# Task to carry out:
In this exercise, return each entry exactly as given.

Items listed in a dataset
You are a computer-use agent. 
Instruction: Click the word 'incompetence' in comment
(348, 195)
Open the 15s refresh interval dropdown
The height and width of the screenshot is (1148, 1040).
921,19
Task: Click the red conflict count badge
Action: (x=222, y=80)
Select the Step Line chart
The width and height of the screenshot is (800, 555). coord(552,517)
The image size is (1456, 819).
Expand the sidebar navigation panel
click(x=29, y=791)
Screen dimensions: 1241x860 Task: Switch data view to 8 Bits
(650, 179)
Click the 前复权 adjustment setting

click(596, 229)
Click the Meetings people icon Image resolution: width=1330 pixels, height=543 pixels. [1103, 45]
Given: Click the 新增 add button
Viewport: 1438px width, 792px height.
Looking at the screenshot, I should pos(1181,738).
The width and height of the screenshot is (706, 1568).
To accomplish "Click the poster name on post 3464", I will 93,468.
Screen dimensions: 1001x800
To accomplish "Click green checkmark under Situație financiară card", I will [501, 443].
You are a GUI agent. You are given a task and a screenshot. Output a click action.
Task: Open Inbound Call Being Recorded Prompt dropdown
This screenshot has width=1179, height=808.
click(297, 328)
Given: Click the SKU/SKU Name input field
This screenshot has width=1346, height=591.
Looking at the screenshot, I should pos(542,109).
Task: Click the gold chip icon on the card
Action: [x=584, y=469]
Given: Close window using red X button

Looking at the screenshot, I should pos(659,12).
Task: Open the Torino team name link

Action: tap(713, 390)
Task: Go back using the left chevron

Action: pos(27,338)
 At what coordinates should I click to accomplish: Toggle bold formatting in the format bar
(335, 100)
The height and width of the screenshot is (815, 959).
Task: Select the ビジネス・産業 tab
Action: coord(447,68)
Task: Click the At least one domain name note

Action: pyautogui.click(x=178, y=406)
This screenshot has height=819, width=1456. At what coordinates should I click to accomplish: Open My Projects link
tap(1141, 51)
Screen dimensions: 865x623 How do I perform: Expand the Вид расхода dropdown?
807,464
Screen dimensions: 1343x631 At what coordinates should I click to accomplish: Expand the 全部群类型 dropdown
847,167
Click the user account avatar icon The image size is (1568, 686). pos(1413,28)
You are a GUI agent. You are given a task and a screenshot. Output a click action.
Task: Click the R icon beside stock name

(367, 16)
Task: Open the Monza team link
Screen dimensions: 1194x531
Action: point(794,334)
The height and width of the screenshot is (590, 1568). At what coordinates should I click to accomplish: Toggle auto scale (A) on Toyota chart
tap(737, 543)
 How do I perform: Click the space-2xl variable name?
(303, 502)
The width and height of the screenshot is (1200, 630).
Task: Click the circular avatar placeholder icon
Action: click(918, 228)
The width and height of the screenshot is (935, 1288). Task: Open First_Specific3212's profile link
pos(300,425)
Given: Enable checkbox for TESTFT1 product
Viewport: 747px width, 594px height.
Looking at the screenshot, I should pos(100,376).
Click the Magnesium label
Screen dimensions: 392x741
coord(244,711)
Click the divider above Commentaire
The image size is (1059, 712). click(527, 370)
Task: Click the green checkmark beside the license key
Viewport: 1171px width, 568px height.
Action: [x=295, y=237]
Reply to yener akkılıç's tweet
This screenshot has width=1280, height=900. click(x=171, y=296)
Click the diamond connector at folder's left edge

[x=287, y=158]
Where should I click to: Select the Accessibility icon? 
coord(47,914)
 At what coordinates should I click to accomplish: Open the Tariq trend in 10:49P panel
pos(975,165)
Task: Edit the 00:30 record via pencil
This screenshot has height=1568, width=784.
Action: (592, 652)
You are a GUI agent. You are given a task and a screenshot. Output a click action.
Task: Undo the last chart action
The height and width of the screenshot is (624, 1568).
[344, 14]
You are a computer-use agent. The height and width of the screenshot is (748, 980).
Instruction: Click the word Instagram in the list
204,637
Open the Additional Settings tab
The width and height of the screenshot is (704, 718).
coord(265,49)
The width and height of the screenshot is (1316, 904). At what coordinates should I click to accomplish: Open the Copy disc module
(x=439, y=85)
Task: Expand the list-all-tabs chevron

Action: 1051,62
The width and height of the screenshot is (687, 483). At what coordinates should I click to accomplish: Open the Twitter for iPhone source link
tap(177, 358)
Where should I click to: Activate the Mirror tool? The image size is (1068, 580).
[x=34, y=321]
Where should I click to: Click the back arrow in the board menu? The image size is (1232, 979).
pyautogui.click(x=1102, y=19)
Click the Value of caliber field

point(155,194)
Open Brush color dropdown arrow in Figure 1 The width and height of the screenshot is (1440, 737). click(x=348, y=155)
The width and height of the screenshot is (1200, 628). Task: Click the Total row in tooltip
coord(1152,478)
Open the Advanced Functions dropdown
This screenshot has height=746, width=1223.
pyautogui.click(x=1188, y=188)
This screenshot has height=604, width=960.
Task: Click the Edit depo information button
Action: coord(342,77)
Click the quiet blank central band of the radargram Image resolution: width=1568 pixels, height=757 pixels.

# Answer to this task:
You are a computer-use agent. 
Instruction: Click the word 'incompetence' in comment
(348, 195)
Open the 15s refresh interval dropdown
The height and width of the screenshot is (1148, 1040).
921,19
Task: Click the red conflict count badge
Action: (x=222, y=80)
Select the Step Line chart
The width and height of the screenshot is (800, 555). coord(552,517)
The image size is (1456, 819).
Expand the sidebar navigation panel
click(x=29, y=791)
Screen dimensions: 1241x860 Task: Switch data view to 8 Bits
(650, 179)
Click the 前复权 adjustment setting

click(596, 229)
Click the Meetings people icon Image resolution: width=1330 pixels, height=543 pixels. [1103, 45]
Given: Click the 新增 add button
Viewport: 1438px width, 792px height.
Looking at the screenshot, I should pos(1181,738).
The width and height of the screenshot is (706, 1568).
To accomplish "Click the poster name on post 3464", I will 93,468.
Screen dimensions: 1001x800
To accomplish "Click green checkmark under Situație financiară card", I will [501, 443].
You are a GUI agent. You are given a task and a screenshot. Output a click action.
Task: Open Inbound Call Being Recorded Prompt dropdown
This screenshot has width=1179, height=808.
click(297, 328)
Given: Click the SKU/SKU Name input field
This screenshot has width=1346, height=591.
Looking at the screenshot, I should pos(542,109).
Task: Click the gold chip icon on the card
Action: [x=584, y=469]
Given: Close window using red X button

Looking at the screenshot, I should pos(659,12).
Task: Open the Torino team name link

Action: tap(713, 390)
Task: Go back using the left chevron

Action: pos(27,338)
 At what coordinates should I click to accomplish: Toggle bold formatting in the format bar
(335, 100)
The height and width of the screenshot is (815, 959).
Task: Select the ビジネス・産業 tab
Action: coord(447,68)
Task: Click the At least one domain name note

Action: pyautogui.click(x=178, y=406)
This screenshot has height=819, width=1456. At what coordinates should I click to accomplish: Open My Projects link
tap(1141, 51)
Screen dimensions: 865x623 How do I perform: Expand the Вид расхода dropdown?
807,464
Screen dimensions: 1343x631 At what coordinates should I click to accomplish: Expand the 全部群类型 dropdown
847,167
Click the user account avatar icon The image size is (1568, 686). pos(1413,28)
You are a GUI agent. You are given a task and a screenshot. Output a click action.
Task: Click the R icon beside stock name

(367, 16)
Task: Open the Monza team link
Screen dimensions: 1194x531
Action: point(794,334)
The height and width of the screenshot is (590, 1568). At what coordinates should I click to accomplish: Toggle auto scale (A) on Toyota chart
tap(737, 543)
 How do I perform: Click the space-2xl variable name?
(303, 502)
The width and height of the screenshot is (1200, 630).
Task: Click the circular avatar placeholder icon
Action: click(918, 228)
The width and height of the screenshot is (935, 1288). Task: Open First_Specific3212's profile link
pos(300,425)
Given: Enable checkbox for TESTFT1 product
Viewport: 747px width, 594px height.
Looking at the screenshot, I should pos(100,376).
Click the Magnesium label
Screen dimensions: 392x741
coord(244,711)
Click the divider above Commentaire
The image size is (1059, 712). click(527, 370)
Task: Click the green checkmark beside the license key
Viewport: 1171px width, 568px height.
Action: [x=295, y=237]
Reply to yener akkılıç's tweet
This screenshot has width=1280, height=900. click(x=171, y=296)
Click the diamond connector at folder's left edge

[x=287, y=158]
Where should I click to: Select the Accessibility icon? 
coord(47,914)
 At what coordinates should I click to accomplish: Open the Tariq trend in 10:49P panel
pos(975,165)
Task: Edit the 00:30 record via pencil
This screenshot has height=1568, width=784.
Action: (592, 652)
You are a GUI agent. You are given a task and a screenshot. Output a click action.
Task: Undo the last chart action
The height and width of the screenshot is (624, 1568).
[344, 14]
You are a computer-use agent. The height and width of the screenshot is (748, 980).
Instruction: Click the word Instagram in the list
204,637
Open the Additional Settings tab
The width and height of the screenshot is (704, 718).
coord(265,49)
The width and height of the screenshot is (1316, 904). At what coordinates should I click to accomplish: Open the Copy disc module
(x=439, y=85)
Task: Expand the list-all-tabs chevron

Action: 1051,62
The width and height of the screenshot is (687, 483). At what coordinates should I click to accomplish: Open the Twitter for iPhone source link
tap(177, 358)
Where should I click to: Activate the Mirror tool? The image size is (1068, 580).
[x=34, y=321]
Where should I click to: Click the back arrow in the board menu? The image size is (1232, 979).
pyautogui.click(x=1102, y=19)
Click the Value of caliber field

point(155,194)
Open Brush color dropdown arrow in Figure 1 The width and height of the screenshot is (1440, 737). click(x=348, y=155)
The width and height of the screenshot is (1200, 628). Task: Click the Total row in tooltip
coord(1152,478)
Open the Advanced Functions dropdown
This screenshot has height=746, width=1223.
pyautogui.click(x=1188, y=188)
This screenshot has height=604, width=960.
Task: Click the Edit depo information button
Action: coord(342,77)
Click the quiet blank central band of the radargram Image resolution: width=1568 pixels, height=757 pixels.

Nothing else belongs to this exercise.